(J.-L.Ayme, France) Points $ P$, $ Q$ lie on the circumcircle $ \omega$ of triangle $ ABC$. The perpendicular bisector $ l$ to $ PQ$ intersects $ BC$, $ CA$, $ AB$ in points $ A'$, $ B'$, $ C'$. Let $ A"$, $ B"$, $ C"$ be the second common points of $ l$ with the circles $ A'PQ$, $ B'PQ$, $ C'PQ$. Prove that $ AA"$, $ BB"$, $ CC"$ concur.
Problem
Source: Sharygin contest. The final raund. 2008. Grade 9. Second day. Problem 8
Tags: geometry, circumcircle
darij grinberg
11.09.2008 19:21
Why is it necessary for $ P$ and $ Q$ to lie on $ \omega$ ? dg
jayme
12.09.2008 07:10
Dear Darij and Mathlinkers, I found this situation by solving another problem. Perhaps you could see any developpment with your remark. Sincerely Jean-Louis
vulalach
15.09.2010 07:01
I've found a solution for this problem by using Inversion. But i think there is another solution.
jayme
15.09.2010 08:38
Dear Mathlinkers, this problem is in relation with the Seimiya's line. Sincerely Jean-Louis
hatchguy
15.09.2010 12:58
jayme wrote: Dear Mathlinkers, this problem is in relation with the Seimiya's line. Sincerely Jean-Louis Can you give the solution Jayme?
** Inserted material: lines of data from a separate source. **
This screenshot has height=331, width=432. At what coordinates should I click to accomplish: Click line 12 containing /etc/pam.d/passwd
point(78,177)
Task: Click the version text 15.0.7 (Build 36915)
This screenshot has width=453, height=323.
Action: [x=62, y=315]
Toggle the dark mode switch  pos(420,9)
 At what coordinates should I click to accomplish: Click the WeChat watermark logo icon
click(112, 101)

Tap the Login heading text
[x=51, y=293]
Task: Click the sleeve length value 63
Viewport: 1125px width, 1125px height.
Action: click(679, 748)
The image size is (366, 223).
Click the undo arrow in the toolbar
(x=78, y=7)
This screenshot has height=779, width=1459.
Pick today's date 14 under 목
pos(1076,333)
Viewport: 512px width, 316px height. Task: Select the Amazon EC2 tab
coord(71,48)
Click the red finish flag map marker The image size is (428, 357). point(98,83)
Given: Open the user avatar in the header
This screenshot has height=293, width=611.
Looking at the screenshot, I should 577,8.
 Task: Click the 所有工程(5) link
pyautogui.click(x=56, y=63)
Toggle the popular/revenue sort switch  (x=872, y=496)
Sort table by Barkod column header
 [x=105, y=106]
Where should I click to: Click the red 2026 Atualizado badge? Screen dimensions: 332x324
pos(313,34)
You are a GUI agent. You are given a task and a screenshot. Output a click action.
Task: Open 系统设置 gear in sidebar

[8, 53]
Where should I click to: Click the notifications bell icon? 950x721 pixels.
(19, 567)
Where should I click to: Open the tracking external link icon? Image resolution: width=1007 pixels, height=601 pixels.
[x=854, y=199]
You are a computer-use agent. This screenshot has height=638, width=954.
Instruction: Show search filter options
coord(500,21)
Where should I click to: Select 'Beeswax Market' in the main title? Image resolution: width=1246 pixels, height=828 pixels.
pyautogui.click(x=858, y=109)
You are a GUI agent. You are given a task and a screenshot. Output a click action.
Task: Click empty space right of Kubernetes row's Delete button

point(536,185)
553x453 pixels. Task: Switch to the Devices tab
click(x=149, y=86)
The problem is very interesting by itself and the point where the lines concurr makes it even more.
jayme
15.09.2010 18:55
Dear Mathlinkers, for a synthetic proof of my result you can see http://perso.orange.fr/jl.ayme vol. 3 La droite de Seimiya p. 5. Sincerely Jean-Louis
armpist
16.09.2010 02:40
Dear MLs In the proposed form this problem is a very particular case of Blaikie theorem ......................................... Why is it necessary for P and Q to lie on \omega ? dg ...................... Again, Darij the Great is precise in his , so appealing to me , vagueness. M.T.
hatchguy
16.09.2010 05:30
jayme wrote: Dear Mathlinkers, for a synthetic proof of my result you can see http://perso.orange.fr/jl.ayme vol. 3 La droite de Seimiya p. 5. Sincerely Jean-Louis I will wait until someone else posts a solution since I don;t understand french.
jayme
16.09.2010 13:50
Dear Armpist (M.) and Mathlinkers, I am always ready for new and nove approach of a problem. Dear Armpist, how do you imagine the proof by using the Blaikie theorem and perhaps can you recall this result? Thanks in advance. Sincerely Jean-Louis
armpist
16.09.2010 16:23
Dear J-L This is the link to the problem proposed by DG (Darij the Great) some time ago: http://www.artofproblemsolving.com/Forum/viewtopic.php?f=49&t=38178 M.T.
jayme
16.09.2010 16:42
Dear Armpist (M.) and Mathlinkers, thank you for the links I have lost. But how do you use this resultat for the problem in question? Sincerely Jean-Louis
jred
11.12.2017 17:02
We may crack this problem by Desargues's involution theorem, although it was quite possible that the projective solution would not be recognized in the contest.